President Donald Trump used a Monday speech at the American Farm Bureau in Nashville to tout his plans for rural prosperity and take a victory lap weeks after Republicans passed a sizable tax bill.
Trump, surrounded by a supportive audience of farmers and agriculture executives, cast himself as the first president in decades to focus on rural America and argued that the new tax law allows more farmers to keep money in their pockets and reinvest in their companies.
“We are doing a job for you, you are seeing it like nobody else,” Trump said, touting his own administration. “Regulation, death tax, so much, you are a big beneficiary and you are really producing like nobody else.”
He added: “The American dream is roaring back to life,” saying that the bill provides “historic relief for our farmer and our middle class.”
Despite the boisterous welcome, the speech was also colored by Trump’s push to renegotiate NAFTA and leave other international trade agreements, policy proposals that many American farmers have not supported because of their reliance on international markets and low to no tariffs.
Trump heralded farmers as the bedrock of America.
“We have been working every day for deliver for American farmers just as they work every single day to deliver for us,” Trump said.
Monday’s victory lap comes after a consequential week for the President.
Trump has been put on the defensive by revelations in “Fire and Fury,” a new bombshell book by Michael Wolff, and he spent much of the last week defending himself and looking to discredit the author.
The President also met this weekend with top Republican lawmakers eager to chart the 2018 legislative calendar.

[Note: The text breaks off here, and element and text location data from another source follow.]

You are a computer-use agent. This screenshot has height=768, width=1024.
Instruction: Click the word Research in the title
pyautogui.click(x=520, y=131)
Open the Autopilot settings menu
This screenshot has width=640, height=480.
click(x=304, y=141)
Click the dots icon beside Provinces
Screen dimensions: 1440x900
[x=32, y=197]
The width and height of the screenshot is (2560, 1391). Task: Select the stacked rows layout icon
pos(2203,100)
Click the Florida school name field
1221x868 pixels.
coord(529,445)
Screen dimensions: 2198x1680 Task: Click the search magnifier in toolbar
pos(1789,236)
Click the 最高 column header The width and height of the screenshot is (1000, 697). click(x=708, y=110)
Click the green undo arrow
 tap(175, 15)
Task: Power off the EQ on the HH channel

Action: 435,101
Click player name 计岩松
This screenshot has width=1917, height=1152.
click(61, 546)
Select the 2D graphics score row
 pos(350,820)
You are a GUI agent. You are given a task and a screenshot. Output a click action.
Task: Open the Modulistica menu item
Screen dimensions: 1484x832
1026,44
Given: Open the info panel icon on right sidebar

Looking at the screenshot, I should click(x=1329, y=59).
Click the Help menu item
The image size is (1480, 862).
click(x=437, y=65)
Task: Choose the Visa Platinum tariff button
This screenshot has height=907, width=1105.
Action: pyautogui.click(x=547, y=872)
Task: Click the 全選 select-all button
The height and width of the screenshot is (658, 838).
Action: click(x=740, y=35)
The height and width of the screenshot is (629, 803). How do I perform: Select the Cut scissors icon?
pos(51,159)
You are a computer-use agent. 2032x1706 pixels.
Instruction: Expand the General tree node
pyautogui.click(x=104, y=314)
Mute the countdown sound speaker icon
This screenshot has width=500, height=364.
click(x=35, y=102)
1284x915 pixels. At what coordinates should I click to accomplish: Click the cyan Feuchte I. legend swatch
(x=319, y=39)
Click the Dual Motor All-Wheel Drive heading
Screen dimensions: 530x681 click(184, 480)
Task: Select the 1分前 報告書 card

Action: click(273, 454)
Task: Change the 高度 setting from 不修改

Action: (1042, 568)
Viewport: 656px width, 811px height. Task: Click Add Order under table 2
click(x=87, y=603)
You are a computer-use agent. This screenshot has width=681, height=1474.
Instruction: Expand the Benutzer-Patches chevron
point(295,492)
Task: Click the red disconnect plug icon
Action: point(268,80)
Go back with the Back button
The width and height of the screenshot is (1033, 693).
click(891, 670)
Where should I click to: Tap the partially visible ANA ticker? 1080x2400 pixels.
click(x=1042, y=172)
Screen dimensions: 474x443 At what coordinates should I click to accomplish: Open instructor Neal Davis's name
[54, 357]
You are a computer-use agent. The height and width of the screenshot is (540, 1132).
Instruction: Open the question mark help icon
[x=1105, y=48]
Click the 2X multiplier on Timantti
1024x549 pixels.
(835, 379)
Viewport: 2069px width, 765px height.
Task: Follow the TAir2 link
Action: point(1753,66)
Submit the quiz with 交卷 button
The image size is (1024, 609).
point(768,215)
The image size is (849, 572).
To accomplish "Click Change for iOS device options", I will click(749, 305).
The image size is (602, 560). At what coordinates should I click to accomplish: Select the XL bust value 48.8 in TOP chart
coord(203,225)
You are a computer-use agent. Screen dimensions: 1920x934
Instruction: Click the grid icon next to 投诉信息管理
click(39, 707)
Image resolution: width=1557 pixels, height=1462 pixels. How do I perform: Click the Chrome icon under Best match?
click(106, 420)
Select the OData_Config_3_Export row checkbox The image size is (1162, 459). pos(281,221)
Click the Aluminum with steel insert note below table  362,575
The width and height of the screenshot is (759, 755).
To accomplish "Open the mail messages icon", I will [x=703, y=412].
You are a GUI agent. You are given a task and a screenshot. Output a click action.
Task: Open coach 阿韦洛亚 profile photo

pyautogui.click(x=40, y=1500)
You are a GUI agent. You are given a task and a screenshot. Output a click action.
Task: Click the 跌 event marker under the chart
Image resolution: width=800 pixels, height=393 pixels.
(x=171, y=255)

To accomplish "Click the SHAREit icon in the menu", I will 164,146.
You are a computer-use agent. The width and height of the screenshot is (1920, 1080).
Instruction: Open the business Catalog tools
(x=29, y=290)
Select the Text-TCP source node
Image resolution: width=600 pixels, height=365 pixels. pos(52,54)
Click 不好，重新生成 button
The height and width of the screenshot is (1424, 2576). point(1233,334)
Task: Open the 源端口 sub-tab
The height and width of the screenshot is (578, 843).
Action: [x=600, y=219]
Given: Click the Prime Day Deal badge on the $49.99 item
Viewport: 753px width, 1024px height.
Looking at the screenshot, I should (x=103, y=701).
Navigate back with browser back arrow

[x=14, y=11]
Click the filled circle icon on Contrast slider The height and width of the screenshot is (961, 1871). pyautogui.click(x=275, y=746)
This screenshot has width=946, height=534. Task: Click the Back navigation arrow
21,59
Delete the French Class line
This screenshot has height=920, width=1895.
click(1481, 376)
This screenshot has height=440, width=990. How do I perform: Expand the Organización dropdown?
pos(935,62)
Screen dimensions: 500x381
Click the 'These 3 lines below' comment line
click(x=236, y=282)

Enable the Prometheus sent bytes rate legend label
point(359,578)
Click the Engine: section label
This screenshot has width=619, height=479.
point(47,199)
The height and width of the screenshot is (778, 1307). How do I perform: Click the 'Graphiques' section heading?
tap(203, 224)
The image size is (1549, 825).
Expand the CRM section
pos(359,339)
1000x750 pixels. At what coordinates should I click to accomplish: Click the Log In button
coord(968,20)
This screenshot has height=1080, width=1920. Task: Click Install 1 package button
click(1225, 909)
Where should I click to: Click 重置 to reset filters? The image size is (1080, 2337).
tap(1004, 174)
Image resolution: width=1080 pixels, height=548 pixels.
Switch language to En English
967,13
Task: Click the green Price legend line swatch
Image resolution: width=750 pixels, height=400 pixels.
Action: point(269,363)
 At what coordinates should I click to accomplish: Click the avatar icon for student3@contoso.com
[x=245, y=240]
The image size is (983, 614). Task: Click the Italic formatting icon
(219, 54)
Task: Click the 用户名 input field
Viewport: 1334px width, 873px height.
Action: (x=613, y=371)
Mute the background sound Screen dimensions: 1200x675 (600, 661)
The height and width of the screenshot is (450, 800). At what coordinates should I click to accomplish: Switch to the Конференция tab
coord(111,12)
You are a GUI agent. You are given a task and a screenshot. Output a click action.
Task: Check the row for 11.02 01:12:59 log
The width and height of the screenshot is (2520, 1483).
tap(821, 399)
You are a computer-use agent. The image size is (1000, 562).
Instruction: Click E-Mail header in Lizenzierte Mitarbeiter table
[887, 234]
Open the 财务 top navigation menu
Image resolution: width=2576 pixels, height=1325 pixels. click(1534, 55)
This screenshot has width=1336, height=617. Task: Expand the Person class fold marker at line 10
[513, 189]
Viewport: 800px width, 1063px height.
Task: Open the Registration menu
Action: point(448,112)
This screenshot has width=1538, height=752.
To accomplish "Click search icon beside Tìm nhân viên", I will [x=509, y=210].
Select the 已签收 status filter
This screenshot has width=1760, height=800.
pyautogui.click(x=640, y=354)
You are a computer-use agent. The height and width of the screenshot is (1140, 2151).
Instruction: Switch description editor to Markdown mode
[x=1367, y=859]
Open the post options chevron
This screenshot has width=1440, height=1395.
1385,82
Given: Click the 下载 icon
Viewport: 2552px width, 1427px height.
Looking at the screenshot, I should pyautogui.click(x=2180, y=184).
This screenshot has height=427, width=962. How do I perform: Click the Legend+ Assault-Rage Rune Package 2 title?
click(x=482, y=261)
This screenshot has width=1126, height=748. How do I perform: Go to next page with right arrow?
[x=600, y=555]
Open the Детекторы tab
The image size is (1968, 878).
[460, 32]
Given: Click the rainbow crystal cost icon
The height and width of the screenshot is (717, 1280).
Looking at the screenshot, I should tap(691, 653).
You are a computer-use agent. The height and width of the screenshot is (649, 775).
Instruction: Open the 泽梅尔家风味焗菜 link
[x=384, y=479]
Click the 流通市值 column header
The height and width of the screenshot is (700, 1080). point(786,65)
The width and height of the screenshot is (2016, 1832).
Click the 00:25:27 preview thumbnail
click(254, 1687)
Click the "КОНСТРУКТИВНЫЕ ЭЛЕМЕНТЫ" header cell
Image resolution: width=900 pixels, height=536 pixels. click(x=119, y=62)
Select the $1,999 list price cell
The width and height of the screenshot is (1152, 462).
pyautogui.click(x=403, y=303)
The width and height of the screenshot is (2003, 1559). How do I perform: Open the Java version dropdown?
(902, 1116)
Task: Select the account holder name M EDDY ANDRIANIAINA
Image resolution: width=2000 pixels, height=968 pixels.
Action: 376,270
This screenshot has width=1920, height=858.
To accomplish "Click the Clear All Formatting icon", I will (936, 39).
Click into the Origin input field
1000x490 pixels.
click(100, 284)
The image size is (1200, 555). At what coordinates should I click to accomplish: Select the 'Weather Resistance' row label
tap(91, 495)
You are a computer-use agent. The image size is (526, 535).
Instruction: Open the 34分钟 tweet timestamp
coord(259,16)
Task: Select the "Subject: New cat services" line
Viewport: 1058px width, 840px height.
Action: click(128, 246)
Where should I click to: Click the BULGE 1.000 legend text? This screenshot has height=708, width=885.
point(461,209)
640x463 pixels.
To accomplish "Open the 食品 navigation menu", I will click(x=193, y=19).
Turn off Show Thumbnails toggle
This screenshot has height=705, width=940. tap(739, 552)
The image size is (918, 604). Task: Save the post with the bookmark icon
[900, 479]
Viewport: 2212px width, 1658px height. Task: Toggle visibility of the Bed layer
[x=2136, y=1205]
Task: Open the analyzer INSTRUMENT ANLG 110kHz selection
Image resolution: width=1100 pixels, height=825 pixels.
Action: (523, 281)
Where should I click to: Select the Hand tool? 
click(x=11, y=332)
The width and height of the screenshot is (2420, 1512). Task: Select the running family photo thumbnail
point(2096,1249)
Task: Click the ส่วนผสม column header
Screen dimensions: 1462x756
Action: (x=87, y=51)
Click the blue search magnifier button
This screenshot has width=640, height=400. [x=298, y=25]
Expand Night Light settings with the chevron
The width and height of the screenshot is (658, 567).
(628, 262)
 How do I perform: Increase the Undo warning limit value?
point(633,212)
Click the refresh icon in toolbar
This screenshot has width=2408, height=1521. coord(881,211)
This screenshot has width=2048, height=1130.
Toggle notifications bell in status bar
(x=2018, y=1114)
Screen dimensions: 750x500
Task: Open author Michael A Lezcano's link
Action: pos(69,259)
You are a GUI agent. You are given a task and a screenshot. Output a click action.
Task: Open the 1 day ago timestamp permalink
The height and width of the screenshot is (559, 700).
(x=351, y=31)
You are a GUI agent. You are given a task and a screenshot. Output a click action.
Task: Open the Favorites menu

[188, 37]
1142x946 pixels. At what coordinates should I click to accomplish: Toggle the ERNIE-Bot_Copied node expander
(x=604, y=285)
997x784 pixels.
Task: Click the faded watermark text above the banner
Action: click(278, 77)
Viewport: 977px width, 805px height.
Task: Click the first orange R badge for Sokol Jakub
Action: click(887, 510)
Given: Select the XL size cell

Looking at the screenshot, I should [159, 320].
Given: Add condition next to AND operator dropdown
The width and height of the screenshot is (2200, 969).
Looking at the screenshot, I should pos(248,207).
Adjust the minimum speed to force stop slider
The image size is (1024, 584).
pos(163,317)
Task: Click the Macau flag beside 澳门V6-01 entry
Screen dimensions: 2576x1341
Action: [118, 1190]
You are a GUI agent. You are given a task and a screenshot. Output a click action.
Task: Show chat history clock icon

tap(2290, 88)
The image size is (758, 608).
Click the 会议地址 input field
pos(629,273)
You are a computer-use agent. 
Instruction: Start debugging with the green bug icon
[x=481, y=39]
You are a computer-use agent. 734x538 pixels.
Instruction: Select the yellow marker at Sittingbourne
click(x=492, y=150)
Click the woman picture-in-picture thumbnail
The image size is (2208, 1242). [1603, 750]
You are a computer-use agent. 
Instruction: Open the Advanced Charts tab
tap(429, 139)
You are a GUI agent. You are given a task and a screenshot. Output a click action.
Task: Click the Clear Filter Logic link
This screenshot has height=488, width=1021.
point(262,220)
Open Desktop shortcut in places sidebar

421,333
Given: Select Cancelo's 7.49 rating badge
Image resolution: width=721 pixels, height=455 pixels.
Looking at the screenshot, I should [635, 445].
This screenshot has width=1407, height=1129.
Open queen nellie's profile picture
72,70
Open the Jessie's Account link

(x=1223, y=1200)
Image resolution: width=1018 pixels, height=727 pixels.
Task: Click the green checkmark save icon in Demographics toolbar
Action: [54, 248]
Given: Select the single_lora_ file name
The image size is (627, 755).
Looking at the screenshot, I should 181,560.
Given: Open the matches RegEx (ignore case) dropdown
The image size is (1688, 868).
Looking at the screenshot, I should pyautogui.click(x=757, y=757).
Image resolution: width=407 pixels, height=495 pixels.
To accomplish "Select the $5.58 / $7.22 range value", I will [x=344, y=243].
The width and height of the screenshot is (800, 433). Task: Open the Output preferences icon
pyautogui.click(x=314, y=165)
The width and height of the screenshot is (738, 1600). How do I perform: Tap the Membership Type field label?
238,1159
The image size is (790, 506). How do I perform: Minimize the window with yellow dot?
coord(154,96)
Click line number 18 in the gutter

Republicans, after passing tax reform at the end of 2017, are eager hold on to their majorities in the House and the Senate, and Trump’s speech will be a preview of how Republicans will look to sell tax reform during an election year.
Trump’s remarks will bring him face-to-face with many of the rural American voters who helped deliver him the White House in 2016. According to CNN’s exit polls, 61% of rural voters backed Trump, compared with 34% who voted for Hillary Clinton.
Trump, said Ray Starling, the President’s special assistant for agriculture and agricultural trade, will outline the issues facing rural America on Monday but also note that rural America is “still full of promise.”
Trump’s remarks mimicked a Department of Agriculture report on the state of rural America.
“I think what we often see communicated about rural America is that there are these isolated pockets of despair that are beyond hope or recovery and that the population exodus from these areas will never be reversed and is just a part of where we are going,” Starling said. “The report makes clear that, at least this administration, that’s not what we believe.”
Trump has been proud to tout his tax reform plan, which when it passed last month was the President’s top legislative achievement of his first year in office.
Sen. Bob Corker, a frequent Trump critic from the right, will travel to Tennessee aboard Air Force One on Monday. Sources familiar with discussions between Trump and Corker say the Tennessee senator has repaired his relationship with the commander in chief since the two men exchanged fierce words in the fall.